In Python, moving from 2 to 3 broke the print statement by changing it to a function. Who on earth breaks something as basic as print in a major version? printf on the other hand still works the same way as it always has.
PHP seems reasonably good in this regard for the most part, until you remember all the really important functions that were deprecated and then removed, such as all the mysql_ and ereg_ functions (I continue to patch legacy codebases which are still using those).
Slow but continued evolution
C continues to get a new standard every 5-10 years. Not so fast that you feel overwhelmed and unable to keep up, but not so slow that you think it’s dead. If you really want to live on the bleeding edge, the latest versions of compilers will often include support for features that are likely to make it into the next standard but haven’t been officially confirmed.
Closed standard
The one big problem I have with C is that it is a closed standard. The process is controlled by an ISO working group (JTC1/SC22/WG14), whose membership consists mainly of representatives from large organisations. There is a charge for the standard, which means it isn’t available to everyone, although you can usually get drafts for free.
Of course, you don’t need a copy of the standard to write C, and the language isn’t encumbered by patents. It would be nice though if ISO would at least make earlier standards available for free – especially as they receive funding from countries which raise revenue from taxation, so people like me have already given them money indirectly (I think the outputs of bodies funded by taxation should be freely available by default).
Ease of mistakes
It’s really easy to make mistakes in C, especially when it comes to that dreaded phrase: Undefined Behaviour (which basically means your compiler can do anything when it encounters it).
Having said this, if you compile with the following your life will be much easier:
- –std=c89 – or whatever standard you are targetting
- -pedantic – actually enforce standards compliance
- –Wall – enable ‘all’ warnings
- –Wextra – enable those ‘extra’ warnings that aren’t included in ‘all’ (but still not all available warnings…)
- –Werror – compiler warnings are errors, don’t ignore them
The above flags, combined with a modern compiler, will prevent you making a lot of mistakes, even if you are targetting old standards.

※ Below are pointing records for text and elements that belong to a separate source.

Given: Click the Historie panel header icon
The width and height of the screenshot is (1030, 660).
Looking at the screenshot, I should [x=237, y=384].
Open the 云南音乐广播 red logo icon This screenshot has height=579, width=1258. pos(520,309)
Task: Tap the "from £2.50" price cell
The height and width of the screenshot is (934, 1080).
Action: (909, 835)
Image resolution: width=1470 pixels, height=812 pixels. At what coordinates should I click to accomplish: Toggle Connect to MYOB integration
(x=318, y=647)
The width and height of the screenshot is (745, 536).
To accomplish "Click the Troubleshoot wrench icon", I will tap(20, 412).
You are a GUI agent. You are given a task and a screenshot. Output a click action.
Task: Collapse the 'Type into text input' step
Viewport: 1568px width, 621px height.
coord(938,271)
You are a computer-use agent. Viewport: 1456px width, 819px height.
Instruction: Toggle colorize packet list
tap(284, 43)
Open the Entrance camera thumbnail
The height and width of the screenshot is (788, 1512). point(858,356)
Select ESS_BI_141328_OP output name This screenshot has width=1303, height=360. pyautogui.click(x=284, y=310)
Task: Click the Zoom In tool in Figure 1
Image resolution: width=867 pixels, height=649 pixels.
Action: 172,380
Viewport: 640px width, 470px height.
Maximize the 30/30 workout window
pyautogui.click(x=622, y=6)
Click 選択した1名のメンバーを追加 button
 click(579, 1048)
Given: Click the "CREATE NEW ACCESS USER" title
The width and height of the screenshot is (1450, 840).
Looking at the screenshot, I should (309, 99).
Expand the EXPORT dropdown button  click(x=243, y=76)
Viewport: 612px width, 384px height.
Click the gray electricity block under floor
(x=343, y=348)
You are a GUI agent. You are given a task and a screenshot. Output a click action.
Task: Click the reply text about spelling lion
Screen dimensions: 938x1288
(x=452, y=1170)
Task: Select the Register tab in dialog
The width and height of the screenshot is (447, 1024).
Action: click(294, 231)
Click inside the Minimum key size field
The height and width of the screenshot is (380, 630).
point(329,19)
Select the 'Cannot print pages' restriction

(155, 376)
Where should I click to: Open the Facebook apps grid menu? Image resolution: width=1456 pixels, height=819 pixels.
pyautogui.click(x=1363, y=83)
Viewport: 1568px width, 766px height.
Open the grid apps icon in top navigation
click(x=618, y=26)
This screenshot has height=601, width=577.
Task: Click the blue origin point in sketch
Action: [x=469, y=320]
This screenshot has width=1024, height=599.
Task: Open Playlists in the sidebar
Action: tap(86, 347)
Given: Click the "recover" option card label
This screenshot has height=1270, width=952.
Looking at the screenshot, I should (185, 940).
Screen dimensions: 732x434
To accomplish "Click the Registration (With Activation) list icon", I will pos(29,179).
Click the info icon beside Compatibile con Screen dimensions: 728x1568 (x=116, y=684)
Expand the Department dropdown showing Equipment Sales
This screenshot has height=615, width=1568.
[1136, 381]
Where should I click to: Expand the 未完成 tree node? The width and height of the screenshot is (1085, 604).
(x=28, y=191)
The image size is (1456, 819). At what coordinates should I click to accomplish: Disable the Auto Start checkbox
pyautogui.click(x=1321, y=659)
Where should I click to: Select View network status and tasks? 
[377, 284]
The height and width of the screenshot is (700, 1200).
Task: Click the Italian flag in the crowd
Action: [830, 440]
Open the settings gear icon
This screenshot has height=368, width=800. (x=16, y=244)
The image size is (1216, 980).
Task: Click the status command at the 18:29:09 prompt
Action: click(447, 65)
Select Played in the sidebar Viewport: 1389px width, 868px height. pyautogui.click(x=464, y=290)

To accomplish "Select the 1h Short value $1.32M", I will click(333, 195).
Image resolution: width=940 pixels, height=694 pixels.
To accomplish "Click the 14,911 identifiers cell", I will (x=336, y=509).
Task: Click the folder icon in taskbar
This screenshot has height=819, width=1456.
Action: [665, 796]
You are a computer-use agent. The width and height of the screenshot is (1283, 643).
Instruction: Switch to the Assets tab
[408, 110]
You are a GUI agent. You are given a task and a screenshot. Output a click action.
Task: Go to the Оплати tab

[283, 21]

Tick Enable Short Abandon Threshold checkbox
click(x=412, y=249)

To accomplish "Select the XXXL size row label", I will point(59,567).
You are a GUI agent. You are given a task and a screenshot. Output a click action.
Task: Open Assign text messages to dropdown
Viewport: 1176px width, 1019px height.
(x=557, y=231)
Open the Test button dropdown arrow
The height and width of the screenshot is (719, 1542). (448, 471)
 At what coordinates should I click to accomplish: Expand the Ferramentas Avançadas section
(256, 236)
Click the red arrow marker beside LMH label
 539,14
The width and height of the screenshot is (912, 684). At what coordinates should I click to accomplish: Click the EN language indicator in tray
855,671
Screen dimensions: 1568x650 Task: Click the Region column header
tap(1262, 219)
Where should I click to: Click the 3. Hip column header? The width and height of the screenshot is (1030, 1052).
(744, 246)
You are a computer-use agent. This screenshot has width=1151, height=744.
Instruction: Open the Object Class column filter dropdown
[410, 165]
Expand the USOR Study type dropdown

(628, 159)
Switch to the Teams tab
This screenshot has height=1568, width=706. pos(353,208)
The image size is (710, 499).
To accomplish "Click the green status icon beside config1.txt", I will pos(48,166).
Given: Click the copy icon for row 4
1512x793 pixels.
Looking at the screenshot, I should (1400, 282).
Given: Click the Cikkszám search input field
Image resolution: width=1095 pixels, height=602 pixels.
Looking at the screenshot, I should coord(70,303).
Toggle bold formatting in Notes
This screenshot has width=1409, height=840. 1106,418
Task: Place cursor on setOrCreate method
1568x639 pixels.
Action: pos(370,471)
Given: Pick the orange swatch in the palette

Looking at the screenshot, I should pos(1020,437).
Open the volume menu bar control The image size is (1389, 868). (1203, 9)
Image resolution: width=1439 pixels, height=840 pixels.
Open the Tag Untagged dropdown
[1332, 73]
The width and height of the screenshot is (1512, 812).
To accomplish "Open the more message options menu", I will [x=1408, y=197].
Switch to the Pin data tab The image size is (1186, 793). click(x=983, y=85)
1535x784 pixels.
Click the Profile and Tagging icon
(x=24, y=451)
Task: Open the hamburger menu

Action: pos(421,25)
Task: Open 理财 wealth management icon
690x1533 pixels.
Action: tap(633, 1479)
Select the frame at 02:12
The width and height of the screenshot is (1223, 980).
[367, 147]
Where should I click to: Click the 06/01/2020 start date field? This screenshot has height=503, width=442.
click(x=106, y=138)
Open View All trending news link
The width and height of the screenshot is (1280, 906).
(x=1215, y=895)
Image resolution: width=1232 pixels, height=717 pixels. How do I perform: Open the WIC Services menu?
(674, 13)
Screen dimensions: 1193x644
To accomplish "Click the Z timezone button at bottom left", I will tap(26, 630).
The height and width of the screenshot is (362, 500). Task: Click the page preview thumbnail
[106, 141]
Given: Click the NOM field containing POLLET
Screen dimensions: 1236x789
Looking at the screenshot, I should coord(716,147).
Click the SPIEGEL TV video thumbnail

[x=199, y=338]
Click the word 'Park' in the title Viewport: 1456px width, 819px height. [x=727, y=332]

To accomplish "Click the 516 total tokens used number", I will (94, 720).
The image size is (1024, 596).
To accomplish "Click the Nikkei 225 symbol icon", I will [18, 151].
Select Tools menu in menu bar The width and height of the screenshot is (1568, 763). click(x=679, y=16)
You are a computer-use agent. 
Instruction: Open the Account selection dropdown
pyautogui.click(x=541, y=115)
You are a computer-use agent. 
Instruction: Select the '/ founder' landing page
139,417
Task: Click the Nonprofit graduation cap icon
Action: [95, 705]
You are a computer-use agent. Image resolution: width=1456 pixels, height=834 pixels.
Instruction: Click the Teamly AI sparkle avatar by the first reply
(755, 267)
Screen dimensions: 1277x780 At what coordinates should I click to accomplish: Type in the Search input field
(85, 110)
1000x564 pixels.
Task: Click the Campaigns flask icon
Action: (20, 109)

Ideally you’d use -Weverything instead of -Wall and -Wextra, but only the most basic programs will compile with every warning enabled (and the LLVM developers don’t recommend its use in production).
Understanding the machine
I still think if you want to understand what actually happens to your code when it executes, you need to learn C and assembly language. I’m sure there are people who think this is an outdated position, but I’m sticking to it.
Cross compilation
Cross compilation of operating system (e.g. targetting Windows from Linux) or architecture (e.g. targetting MIPS from x86) is a pain. There are some projects which attempt to make this easier, such as crosstool-ng, but it is hard to get right – I eventually gave up trying to get a GCC cross compiler to work (the original use case was a student at the university I was working at wanting to add new instructions to the MIPS architecture on Linux, but trying to compile their code under Windows on the x86_64 architecture).